• _DATA FOR THE TASK_
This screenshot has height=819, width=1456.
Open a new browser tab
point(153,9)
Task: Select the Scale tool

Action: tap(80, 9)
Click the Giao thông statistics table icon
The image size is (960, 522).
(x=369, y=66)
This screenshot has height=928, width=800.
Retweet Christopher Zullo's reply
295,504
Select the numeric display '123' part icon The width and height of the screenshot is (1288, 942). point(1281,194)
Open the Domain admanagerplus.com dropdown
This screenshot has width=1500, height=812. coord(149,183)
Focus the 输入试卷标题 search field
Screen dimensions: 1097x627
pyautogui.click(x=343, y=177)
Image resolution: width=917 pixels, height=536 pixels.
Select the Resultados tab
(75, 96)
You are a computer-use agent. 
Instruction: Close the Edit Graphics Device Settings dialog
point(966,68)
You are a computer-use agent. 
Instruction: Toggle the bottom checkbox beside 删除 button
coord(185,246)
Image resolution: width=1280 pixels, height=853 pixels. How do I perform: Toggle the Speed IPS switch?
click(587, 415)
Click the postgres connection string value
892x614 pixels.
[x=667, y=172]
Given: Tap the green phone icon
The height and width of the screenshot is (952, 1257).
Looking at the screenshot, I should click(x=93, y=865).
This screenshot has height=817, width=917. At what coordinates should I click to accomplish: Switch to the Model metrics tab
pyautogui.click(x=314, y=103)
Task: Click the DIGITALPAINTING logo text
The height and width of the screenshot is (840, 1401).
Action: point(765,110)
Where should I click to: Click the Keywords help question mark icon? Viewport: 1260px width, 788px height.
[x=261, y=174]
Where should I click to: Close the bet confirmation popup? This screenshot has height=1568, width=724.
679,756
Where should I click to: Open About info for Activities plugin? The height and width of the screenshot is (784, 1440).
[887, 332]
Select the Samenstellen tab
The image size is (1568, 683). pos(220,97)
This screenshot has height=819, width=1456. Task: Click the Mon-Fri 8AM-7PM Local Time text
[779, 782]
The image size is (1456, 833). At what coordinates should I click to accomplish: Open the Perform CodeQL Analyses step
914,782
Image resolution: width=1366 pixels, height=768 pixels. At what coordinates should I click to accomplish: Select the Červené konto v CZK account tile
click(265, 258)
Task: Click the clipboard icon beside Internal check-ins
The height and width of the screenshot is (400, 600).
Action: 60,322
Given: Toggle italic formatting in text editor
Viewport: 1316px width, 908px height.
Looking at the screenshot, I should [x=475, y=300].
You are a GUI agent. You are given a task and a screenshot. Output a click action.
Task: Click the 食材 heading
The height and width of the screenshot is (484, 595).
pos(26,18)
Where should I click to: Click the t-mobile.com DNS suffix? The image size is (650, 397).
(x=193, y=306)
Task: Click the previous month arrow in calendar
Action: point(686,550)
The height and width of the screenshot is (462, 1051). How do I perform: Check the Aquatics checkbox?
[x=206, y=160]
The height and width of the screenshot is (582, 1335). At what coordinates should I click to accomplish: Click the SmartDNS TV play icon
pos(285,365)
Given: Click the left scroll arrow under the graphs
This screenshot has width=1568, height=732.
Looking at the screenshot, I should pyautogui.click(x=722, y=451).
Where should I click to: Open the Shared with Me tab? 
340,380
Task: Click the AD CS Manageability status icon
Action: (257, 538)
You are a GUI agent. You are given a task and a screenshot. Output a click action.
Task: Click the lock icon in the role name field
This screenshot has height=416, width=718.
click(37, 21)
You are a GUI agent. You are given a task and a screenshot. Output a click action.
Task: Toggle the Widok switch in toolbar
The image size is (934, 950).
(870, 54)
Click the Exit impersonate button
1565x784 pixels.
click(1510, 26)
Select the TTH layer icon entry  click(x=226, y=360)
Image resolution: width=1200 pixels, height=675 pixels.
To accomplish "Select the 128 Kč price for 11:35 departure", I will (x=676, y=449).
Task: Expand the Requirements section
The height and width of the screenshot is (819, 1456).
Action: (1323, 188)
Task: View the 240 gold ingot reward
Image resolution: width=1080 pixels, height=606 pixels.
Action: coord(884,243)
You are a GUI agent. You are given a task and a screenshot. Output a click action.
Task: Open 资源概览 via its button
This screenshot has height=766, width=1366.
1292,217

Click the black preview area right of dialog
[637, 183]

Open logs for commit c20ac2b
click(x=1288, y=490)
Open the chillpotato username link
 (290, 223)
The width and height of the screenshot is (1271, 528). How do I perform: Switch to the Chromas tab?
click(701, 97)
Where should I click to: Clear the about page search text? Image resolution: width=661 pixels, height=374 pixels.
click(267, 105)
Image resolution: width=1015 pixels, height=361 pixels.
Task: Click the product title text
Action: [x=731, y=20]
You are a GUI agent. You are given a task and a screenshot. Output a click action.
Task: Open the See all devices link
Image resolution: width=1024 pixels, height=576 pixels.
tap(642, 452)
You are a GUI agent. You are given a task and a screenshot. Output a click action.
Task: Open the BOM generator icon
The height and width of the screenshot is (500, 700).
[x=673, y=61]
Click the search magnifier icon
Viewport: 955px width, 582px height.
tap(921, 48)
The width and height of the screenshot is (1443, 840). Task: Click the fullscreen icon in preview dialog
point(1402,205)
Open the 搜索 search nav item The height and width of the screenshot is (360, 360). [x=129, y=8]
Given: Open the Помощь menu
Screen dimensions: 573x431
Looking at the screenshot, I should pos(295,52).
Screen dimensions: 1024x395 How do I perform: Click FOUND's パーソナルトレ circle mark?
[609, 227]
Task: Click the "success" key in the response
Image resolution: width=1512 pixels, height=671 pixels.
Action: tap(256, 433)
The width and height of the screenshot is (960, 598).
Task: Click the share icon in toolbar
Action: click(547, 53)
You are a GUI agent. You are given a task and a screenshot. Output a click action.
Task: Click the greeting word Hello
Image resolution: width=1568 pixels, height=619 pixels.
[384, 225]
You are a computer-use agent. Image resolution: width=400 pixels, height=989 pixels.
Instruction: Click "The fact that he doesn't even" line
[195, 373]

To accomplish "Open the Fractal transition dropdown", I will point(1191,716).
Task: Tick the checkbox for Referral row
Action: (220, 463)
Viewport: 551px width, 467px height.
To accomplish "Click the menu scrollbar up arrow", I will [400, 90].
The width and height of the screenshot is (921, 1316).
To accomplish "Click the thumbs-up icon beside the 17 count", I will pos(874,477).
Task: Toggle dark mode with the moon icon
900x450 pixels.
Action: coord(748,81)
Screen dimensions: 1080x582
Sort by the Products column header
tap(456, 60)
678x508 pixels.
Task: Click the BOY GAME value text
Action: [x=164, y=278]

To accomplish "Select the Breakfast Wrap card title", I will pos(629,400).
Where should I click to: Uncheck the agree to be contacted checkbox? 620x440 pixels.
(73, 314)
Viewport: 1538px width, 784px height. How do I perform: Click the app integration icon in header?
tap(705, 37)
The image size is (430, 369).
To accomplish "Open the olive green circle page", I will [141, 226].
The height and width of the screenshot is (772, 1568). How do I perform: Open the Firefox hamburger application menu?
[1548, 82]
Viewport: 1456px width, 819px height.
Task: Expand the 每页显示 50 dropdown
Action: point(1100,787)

• _INSTRUCTIONS TO FOLLOW_
When you reach the line that contains "Select the numeric", stop; that line and every line before it, from the very first line of the data, should be restated word for word.

• _ANSWER SECTION_
This screenshot has height=819, width=1456.
Open a new browser tab
point(153,9)
Task: Select the Scale tool

Action: tap(80, 9)
Click the Giao thông statistics table icon
The image size is (960, 522).
(x=369, y=66)
This screenshot has height=928, width=800.
Retweet Christopher Zullo's reply
295,504
Select the numeric display '123' part icon The width and height of the screenshot is (1288, 942). point(1281,194)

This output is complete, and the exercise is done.